Arabica beans make up a staggering 70% of the world coffee bean market. Yes - 70%! Although Arabica beans are so widely popular, not everyone knows exactly where they come from. To learn more about the history of Arabica coffee and where it’s grown, continue reading.

 

Arabica Coffee Origins and History

Arabica coffee, scientifically known as Coffea Arabica, is one of the most prized coffee species, dating back to 1000 BC. Its origins lie in the highlands of Ethiopia, where it was first discovered growing naturally in the Kaffa region.

According to legend, coffee was initially consumed as an energising food when an Ethiopian goat herder noticed his goats becoming unusually energetic after eating red berries from a particular plant. This discovery eventually led to the early use of coffee as a beverage.

From Ethiopia, Arabica coffee spread to Yemen, where it was cultivated and developed into a significant crop during the 7th century. Yemen became the centre of the early coffee trade, and the port city of Mokha emerged as a hub for exporting coffee beans to the Middle East and beyond.

The Dutch VOC obtained coffee plants from Yemen and established coffee plantations in Java, making it one of the first regions outside Arabia and Ethiopia to cultivate coffee on a large scale.

Java's success in coffee cultivation led to the spread of Arabica production to other Indonesian islands, including Sumatra and Sulawesi. The coffee grown in these regions became highly sought after, with Java coffee becoming synonymous with high-quality beans in European markets.

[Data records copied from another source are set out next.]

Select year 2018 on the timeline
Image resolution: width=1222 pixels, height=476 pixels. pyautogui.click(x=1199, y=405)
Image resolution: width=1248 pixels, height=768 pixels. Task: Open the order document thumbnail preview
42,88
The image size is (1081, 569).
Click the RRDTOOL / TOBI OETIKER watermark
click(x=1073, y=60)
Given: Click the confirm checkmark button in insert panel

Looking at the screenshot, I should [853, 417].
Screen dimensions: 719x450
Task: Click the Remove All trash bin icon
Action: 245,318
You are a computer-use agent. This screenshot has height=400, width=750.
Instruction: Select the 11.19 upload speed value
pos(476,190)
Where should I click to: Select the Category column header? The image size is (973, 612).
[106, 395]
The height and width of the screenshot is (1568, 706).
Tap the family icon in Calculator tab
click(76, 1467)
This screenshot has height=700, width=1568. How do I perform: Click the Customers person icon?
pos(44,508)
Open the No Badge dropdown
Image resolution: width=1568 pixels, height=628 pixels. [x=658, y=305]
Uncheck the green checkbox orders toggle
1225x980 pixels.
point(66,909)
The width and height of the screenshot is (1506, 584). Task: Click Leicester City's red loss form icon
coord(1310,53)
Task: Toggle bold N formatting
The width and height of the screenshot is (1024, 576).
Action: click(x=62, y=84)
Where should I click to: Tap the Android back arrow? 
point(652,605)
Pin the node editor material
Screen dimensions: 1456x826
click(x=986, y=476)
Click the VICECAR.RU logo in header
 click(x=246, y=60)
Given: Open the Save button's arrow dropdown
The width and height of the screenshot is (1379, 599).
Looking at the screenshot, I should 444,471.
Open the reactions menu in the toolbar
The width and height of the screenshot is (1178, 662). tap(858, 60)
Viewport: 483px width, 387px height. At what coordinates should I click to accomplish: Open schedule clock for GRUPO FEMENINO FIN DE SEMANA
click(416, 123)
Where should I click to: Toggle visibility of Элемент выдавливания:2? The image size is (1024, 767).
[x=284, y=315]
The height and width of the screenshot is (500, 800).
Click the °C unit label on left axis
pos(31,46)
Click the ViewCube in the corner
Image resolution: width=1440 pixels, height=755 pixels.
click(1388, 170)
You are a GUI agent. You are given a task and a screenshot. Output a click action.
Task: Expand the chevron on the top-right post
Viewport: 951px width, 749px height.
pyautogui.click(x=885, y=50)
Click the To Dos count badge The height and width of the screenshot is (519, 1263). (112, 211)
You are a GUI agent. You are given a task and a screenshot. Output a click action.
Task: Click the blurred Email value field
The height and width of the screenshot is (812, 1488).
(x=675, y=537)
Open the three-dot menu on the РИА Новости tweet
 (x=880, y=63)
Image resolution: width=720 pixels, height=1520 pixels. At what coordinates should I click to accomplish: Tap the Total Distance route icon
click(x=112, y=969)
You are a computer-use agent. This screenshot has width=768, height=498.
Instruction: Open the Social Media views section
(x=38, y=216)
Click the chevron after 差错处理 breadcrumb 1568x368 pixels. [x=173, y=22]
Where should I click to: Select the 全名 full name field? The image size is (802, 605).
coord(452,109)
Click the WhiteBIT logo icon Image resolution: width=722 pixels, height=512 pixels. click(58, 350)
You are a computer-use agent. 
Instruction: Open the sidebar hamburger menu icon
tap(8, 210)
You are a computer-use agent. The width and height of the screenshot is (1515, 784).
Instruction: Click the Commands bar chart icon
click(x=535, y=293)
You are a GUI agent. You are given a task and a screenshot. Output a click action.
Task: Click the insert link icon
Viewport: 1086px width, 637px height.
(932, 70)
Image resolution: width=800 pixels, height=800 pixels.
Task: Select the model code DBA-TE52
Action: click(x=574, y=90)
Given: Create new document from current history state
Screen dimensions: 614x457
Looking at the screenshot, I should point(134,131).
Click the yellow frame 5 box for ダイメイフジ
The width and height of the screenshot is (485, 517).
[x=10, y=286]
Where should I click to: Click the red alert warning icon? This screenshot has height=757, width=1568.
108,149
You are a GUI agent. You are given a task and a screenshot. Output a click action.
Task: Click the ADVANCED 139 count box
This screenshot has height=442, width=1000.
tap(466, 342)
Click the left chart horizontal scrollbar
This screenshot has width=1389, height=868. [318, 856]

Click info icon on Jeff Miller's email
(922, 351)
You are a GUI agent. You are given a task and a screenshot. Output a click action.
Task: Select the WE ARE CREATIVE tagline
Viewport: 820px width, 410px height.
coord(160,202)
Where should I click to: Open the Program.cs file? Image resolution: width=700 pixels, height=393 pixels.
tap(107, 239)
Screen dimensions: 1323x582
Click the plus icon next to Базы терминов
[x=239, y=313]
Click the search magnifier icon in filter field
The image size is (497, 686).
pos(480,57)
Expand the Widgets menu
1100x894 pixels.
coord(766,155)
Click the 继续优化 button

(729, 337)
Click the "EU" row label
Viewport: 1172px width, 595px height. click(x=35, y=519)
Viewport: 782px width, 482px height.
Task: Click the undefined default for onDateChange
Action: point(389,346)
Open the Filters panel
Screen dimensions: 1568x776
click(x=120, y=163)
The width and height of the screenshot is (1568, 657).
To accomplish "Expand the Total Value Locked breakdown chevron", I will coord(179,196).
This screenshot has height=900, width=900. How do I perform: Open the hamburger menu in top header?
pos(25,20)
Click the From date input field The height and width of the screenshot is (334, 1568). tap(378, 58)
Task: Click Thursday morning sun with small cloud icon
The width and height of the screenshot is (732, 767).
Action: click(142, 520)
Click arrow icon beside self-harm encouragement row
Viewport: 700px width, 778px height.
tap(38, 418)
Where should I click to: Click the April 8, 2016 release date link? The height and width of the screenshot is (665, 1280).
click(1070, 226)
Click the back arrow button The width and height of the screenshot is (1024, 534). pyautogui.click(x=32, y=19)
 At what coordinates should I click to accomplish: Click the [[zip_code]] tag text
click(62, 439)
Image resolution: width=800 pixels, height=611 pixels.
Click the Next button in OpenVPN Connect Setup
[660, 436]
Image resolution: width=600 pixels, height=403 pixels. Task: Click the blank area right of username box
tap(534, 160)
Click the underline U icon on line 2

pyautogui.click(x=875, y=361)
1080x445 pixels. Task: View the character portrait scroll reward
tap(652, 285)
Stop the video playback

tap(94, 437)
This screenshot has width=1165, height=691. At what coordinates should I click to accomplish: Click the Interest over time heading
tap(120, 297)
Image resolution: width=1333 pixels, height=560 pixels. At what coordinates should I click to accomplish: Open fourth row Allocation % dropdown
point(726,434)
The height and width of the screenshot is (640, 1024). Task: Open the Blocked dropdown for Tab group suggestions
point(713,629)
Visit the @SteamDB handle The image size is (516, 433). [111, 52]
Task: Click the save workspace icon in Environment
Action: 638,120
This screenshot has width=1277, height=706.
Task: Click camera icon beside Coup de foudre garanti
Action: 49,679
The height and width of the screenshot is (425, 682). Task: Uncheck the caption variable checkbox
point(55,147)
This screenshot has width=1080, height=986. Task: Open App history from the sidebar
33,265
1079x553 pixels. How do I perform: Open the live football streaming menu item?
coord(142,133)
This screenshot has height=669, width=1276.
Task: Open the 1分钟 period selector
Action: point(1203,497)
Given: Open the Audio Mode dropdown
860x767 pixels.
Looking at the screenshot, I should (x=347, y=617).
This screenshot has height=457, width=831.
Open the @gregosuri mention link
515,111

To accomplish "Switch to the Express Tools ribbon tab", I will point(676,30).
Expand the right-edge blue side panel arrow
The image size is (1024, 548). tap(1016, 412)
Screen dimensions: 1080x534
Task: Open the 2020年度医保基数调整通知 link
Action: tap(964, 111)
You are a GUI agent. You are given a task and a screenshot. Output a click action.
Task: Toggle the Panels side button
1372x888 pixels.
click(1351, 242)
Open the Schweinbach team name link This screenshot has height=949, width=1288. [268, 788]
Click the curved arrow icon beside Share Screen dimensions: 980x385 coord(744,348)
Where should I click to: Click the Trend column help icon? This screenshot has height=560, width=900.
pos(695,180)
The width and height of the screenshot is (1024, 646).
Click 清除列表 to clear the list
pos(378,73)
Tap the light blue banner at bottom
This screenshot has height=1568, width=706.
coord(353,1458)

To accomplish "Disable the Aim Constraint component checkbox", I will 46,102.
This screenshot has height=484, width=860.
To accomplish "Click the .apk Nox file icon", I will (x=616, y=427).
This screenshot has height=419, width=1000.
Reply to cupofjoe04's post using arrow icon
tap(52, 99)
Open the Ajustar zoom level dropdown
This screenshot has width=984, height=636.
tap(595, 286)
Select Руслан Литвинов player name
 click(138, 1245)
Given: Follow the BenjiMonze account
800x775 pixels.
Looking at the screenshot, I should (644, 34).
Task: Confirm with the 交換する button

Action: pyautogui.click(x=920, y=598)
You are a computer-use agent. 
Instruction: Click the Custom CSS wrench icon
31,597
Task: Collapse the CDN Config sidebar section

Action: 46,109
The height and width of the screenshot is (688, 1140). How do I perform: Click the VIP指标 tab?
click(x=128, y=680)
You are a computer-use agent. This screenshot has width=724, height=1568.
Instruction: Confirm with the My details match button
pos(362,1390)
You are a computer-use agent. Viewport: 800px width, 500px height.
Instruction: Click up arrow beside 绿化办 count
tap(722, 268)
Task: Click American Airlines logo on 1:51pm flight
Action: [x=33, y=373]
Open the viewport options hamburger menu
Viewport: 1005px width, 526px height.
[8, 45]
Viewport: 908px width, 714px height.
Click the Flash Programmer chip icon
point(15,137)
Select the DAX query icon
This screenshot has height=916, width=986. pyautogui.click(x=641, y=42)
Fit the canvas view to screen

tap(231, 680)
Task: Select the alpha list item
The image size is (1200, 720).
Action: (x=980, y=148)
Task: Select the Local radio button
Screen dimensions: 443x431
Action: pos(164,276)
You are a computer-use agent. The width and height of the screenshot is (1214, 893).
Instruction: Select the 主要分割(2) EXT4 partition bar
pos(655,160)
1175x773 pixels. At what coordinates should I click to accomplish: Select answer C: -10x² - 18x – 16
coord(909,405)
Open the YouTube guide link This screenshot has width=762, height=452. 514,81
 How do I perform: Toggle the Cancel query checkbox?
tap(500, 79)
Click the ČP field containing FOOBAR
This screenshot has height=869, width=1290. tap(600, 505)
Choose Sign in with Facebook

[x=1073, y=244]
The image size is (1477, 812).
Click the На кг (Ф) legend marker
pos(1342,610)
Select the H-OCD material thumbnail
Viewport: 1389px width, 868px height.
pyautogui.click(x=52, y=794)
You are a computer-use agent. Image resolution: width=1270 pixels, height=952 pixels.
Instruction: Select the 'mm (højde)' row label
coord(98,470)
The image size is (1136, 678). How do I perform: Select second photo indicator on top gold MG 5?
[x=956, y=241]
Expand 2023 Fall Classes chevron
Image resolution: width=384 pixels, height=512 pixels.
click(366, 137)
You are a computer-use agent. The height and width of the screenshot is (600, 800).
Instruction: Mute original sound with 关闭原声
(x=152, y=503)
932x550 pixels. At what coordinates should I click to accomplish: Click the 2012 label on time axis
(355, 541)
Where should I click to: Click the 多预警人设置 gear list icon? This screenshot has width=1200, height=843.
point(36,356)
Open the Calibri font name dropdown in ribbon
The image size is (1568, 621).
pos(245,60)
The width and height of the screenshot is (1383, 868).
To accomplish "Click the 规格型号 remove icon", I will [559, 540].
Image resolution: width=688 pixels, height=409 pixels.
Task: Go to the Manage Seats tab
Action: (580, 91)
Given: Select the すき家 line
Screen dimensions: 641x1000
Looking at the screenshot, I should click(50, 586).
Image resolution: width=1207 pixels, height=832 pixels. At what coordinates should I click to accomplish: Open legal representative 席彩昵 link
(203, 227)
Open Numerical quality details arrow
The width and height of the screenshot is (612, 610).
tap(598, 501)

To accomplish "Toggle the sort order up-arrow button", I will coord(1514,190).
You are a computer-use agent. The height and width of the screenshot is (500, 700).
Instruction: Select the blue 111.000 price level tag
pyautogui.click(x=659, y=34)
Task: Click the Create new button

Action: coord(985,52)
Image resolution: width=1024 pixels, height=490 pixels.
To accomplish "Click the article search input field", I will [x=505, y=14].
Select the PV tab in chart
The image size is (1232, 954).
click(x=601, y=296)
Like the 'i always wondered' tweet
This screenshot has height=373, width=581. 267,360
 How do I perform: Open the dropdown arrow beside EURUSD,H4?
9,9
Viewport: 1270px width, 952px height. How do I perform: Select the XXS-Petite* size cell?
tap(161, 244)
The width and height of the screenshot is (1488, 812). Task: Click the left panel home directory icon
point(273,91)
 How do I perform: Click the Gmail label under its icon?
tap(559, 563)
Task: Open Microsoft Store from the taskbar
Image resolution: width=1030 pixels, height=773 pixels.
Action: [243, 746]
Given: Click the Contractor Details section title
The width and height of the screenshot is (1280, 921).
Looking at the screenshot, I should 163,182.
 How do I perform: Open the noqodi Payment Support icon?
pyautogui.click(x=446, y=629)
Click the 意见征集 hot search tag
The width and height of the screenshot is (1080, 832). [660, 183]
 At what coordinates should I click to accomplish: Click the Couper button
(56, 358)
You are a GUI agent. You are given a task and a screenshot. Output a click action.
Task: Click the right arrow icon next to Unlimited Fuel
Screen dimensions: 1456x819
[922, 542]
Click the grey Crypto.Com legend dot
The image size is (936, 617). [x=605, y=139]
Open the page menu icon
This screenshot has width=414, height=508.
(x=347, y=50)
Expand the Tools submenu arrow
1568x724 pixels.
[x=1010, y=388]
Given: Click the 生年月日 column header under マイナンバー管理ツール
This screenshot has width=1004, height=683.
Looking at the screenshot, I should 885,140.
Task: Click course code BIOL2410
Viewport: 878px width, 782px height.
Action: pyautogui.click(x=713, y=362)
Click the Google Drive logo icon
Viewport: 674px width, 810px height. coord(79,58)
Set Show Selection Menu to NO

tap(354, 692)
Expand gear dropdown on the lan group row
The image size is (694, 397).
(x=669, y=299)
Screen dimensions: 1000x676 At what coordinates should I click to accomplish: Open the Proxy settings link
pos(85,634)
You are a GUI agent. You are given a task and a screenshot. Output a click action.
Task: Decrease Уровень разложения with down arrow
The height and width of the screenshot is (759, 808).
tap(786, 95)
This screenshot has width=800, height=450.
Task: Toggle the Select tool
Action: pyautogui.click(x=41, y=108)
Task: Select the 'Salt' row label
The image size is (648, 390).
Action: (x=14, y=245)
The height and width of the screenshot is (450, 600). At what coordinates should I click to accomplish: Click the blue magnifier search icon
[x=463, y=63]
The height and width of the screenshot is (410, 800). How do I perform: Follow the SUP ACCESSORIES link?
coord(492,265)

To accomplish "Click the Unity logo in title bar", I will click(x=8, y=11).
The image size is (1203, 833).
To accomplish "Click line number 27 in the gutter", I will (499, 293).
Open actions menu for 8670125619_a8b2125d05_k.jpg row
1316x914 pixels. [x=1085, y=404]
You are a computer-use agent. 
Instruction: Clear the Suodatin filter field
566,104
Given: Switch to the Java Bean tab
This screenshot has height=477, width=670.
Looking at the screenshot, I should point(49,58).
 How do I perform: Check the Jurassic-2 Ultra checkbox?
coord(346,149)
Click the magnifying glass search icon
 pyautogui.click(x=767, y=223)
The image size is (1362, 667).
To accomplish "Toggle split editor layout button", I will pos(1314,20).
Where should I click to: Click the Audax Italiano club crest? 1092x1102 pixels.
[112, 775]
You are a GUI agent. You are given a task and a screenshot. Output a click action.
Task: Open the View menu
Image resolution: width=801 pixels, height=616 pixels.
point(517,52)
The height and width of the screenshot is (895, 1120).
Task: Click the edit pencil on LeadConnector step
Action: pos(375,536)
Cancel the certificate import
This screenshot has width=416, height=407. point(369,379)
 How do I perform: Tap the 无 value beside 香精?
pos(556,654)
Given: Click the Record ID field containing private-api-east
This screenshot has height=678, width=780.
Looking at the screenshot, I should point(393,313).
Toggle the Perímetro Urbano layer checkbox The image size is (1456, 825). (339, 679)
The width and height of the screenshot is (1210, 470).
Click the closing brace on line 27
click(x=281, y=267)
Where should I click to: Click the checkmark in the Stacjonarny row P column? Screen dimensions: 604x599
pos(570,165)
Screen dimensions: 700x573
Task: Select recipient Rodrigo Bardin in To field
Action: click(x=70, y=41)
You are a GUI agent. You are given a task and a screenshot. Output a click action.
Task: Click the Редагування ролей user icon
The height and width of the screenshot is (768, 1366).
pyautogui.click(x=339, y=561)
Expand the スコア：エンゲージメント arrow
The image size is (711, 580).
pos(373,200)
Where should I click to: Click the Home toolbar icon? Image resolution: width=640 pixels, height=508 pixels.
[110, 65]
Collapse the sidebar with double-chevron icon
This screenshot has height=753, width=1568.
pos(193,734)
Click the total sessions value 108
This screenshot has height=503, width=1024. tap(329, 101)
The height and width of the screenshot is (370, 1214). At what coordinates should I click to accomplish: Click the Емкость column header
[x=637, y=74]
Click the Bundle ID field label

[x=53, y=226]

While Indonesia didn’t initiate the production of Arabica coffee, its role in popularising and expanding its cultivation globally is rather significant. By the 17th century, Arabica coffee reached Europe, where it quickly gained popularity.

Its journey continued as European colonial powers transported coffee plants to tropical regions in Asia, Africa, and the Americas - establishing it as a globally cultivated crop.

Fast forward to today, and Arabica remains the most widely consumed coffee variety, appreciated for its smooth, complex flavours and rich history.

 

Where is Arabica Coffee Grown?

So, where is Arabica coffee grown? Arabica coffee is grown in regions with specific climatic and geographic conditions that support its cultivation, such as countries like Brazil and Colombia.

These areas typically fall within the coffee belt - an imaginary belt wrapping around the best locations in the world for growing coffee. Arabica thrives in high-altitude regions with cooler temperatures, rich soil, and consistent rainfall.

The ideal altitudes sit between 600 and 2000 meters above sea level (depending on the latitude) and require temperatures between 15°C and 24°C (59°F and 75°F). These growing conditions ensure the development of the complex flavours and bright acidity that Arabica is known for.

Arabica still grows in its birthplace in Ethiopia and other African countries like Kenya, Rwanda, Uganda, Tanzania, and Burundi. These countries are known for beans with bright acidity and fruity or floral notes.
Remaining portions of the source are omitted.